------ Recorded information

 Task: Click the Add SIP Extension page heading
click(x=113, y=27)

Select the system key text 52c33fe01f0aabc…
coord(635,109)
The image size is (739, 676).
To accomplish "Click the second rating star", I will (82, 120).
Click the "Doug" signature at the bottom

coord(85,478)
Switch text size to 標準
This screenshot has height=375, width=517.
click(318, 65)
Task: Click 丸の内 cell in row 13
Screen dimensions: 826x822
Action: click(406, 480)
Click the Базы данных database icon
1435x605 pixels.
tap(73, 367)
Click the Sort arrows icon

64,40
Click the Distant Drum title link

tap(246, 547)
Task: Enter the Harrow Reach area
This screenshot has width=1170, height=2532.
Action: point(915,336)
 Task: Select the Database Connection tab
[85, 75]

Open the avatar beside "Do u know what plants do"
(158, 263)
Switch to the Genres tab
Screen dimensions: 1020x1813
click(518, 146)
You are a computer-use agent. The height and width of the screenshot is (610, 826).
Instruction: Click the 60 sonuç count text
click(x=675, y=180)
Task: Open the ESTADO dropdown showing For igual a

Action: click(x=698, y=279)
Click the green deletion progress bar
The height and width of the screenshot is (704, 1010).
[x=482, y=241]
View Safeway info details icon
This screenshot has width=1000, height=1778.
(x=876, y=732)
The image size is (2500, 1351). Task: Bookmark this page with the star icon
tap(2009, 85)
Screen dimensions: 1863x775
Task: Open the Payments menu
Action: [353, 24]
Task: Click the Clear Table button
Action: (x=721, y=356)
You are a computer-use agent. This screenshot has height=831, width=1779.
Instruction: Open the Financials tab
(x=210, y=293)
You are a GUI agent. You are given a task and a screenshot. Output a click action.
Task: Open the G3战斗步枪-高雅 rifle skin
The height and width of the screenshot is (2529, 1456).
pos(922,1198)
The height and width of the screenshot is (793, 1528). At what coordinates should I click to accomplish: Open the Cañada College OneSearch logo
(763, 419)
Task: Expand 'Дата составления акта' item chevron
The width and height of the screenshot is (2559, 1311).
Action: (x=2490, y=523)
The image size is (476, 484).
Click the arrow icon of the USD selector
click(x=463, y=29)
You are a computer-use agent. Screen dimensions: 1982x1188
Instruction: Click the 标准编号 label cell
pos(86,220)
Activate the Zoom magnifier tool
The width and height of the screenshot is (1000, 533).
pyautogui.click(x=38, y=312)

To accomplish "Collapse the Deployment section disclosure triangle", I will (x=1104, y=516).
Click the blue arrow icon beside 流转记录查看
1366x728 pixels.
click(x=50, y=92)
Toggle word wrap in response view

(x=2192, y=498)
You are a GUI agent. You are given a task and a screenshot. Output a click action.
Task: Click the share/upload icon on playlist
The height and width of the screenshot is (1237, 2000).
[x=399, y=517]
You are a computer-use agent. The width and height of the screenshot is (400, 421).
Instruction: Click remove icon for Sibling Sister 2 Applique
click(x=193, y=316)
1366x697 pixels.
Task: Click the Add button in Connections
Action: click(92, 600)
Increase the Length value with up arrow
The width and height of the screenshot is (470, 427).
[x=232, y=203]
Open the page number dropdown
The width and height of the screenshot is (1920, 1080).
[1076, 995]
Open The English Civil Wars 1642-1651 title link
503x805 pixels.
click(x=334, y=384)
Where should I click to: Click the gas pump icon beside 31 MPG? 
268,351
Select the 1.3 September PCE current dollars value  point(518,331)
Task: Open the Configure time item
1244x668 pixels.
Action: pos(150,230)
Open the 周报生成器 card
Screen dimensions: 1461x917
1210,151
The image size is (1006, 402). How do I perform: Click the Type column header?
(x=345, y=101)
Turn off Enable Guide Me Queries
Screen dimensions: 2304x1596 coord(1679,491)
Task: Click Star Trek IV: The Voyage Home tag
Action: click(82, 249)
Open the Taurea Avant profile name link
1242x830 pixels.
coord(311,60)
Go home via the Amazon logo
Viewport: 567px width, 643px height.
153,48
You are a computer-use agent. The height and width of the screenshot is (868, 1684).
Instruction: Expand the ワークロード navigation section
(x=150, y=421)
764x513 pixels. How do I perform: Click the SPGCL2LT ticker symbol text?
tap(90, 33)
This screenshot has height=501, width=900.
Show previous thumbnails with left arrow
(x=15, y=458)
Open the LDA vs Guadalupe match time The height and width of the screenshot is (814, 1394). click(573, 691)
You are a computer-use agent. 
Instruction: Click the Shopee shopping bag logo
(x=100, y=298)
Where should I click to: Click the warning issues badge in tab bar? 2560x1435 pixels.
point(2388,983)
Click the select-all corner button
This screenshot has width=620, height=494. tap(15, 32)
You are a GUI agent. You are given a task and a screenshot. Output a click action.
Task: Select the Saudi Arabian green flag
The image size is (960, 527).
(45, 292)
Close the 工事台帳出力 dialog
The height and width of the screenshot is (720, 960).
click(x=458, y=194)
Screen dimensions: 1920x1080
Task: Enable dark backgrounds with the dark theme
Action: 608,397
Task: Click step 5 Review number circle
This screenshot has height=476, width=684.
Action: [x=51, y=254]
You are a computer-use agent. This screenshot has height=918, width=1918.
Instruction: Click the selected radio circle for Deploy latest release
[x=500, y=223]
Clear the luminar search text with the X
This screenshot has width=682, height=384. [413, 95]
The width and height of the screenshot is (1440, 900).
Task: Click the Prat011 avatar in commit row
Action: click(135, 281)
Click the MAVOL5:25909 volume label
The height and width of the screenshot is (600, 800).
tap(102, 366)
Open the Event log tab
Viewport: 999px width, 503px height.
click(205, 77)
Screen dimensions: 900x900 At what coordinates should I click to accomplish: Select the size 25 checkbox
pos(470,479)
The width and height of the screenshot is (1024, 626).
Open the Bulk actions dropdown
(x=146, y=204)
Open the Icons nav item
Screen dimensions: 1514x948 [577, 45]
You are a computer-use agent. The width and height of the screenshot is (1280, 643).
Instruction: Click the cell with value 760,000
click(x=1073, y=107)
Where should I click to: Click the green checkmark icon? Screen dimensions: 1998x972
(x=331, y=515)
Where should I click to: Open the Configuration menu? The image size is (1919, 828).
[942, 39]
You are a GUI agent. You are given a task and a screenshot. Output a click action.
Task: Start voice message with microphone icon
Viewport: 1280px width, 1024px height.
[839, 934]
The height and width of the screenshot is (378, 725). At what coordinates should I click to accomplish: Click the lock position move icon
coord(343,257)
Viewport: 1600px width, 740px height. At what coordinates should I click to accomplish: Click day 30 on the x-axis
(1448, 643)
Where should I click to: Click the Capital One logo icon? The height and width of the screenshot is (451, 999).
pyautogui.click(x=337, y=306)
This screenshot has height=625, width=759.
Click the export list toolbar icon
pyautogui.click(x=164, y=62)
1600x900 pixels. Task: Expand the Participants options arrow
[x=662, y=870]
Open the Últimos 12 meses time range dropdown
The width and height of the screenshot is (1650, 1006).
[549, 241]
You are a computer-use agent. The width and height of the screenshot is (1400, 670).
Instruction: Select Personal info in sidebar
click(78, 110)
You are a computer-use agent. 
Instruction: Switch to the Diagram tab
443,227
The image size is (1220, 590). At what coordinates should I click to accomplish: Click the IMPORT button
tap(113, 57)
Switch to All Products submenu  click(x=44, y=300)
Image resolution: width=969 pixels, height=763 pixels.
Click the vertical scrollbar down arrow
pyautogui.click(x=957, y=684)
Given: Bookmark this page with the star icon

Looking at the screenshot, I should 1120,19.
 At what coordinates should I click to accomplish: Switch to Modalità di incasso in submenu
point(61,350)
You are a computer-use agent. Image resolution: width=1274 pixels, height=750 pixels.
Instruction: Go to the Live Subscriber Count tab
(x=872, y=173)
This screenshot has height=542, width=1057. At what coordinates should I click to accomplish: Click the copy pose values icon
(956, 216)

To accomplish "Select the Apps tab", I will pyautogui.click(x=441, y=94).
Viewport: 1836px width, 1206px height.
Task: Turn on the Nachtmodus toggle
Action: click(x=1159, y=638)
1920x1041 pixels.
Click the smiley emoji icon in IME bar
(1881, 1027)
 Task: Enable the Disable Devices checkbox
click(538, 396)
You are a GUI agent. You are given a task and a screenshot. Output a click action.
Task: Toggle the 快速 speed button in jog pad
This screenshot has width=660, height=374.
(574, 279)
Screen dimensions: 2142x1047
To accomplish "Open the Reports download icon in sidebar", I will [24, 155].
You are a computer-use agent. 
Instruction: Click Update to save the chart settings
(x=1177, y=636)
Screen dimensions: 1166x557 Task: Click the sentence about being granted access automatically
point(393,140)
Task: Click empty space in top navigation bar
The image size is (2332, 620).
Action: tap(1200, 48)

------------

_Set task_: Reproduce the records verbatim, beginning at the line that contains "You are a computer-use agent. Image" and stopping after the line that contains "point(393,140)".

_Exercise answer_:
You are a computer-use agent. Image resolution: width=1274 pixels, height=750 pixels.
Instruction: Go to the Live Subscriber Count tab
(x=872, y=173)
This screenshot has height=542, width=1057. At what coordinates should I click to accomplish: Click the copy pose values icon
(956, 216)

To accomplish "Select the Apps tab", I will pyautogui.click(x=441, y=94).
Viewport: 1836px width, 1206px height.
Task: Turn on the Nachtmodus toggle
Action: click(x=1159, y=638)
1920x1041 pixels.
Click the smiley emoji icon in IME bar
(1881, 1027)
 Task: Enable the Disable Devices checkbox
click(538, 396)
You are a GUI agent. You are given a task and a screenshot. Output a click action.
Task: Toggle the 快速 speed button in jog pad
This screenshot has width=660, height=374.
(574, 279)
Screen dimensions: 2142x1047
To accomplish "Open the Reports download icon in sidebar", I will [24, 155].
You are a computer-use agent. 
Instruction: Click Update to save the chart settings
(x=1177, y=636)
Screen dimensions: 1166x557 Task: Click the sentence about being granted access automatically
point(393,140)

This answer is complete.